» **Task to carry out**
Only one stretch of the listing below is wanted. Begin at the line that has "Task: Open the Shop menu in navigation", stop after the line that has "Task: Click the Events", and repeat every line in between exactly.
────
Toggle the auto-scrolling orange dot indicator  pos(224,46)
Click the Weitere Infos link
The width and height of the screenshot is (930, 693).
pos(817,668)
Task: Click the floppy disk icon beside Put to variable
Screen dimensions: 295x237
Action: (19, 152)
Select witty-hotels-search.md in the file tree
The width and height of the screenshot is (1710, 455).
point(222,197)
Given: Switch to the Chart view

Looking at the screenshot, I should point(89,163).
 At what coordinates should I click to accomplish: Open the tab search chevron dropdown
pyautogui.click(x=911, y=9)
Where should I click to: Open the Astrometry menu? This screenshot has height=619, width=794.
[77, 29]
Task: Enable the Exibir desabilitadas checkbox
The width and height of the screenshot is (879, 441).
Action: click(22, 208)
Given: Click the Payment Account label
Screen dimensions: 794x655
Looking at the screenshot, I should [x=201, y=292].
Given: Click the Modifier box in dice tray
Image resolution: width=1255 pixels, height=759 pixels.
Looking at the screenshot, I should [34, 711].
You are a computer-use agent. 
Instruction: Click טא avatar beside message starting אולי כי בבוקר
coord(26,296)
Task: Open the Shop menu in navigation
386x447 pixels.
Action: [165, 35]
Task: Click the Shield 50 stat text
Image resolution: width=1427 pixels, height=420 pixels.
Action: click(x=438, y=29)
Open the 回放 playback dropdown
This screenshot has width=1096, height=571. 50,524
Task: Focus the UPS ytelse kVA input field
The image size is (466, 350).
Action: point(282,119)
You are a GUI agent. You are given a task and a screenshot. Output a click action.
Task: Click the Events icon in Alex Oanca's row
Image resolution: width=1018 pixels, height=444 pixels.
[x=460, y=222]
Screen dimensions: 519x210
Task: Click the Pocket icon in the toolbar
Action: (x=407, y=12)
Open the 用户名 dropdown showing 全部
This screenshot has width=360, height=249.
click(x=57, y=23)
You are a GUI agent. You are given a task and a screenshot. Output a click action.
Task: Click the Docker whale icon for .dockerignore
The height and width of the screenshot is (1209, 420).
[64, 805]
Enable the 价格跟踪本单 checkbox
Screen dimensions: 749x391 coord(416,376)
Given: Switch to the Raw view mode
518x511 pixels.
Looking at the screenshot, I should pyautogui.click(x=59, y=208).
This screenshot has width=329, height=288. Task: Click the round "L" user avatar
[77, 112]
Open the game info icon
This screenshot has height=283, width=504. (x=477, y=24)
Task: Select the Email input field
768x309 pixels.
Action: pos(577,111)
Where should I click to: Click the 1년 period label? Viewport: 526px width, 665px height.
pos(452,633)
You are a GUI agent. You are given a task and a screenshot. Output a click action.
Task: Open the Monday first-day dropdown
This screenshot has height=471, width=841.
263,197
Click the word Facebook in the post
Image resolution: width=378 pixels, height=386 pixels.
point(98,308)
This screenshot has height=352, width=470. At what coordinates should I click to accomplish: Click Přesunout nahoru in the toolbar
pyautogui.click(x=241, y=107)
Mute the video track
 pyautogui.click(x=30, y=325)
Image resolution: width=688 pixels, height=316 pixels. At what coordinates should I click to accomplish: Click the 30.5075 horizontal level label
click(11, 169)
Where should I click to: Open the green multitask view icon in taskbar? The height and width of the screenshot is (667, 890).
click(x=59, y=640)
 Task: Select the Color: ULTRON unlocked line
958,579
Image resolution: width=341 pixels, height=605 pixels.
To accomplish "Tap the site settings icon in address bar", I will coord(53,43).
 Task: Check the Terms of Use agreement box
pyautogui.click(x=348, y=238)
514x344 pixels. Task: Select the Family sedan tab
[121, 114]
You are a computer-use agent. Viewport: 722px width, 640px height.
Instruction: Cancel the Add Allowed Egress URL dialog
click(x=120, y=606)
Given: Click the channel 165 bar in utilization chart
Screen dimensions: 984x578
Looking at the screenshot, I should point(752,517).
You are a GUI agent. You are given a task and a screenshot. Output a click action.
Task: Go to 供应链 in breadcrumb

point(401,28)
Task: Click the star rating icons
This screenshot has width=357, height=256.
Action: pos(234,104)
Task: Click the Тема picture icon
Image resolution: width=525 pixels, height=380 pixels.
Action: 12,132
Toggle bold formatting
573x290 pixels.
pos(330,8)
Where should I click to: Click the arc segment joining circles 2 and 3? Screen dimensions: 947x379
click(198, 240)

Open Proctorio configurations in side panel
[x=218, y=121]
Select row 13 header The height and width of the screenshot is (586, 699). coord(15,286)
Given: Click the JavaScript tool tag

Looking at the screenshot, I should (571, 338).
────
» **Written solution**
Task: Open the Shop menu in navigation
386x447 pixels.
Action: [165, 35]
Task: Click the Shield 50 stat text
Image resolution: width=1427 pixels, height=420 pixels.
Action: click(x=438, y=29)
Open the 回放 playback dropdown
This screenshot has width=1096, height=571. 50,524
Task: Focus the UPS ytelse kVA input field
The image size is (466, 350).
Action: point(282,119)
You are a GUI agent. You are given a task and a screenshot. Output a click action.
Task: Click the Events icon in Alex Oanca's row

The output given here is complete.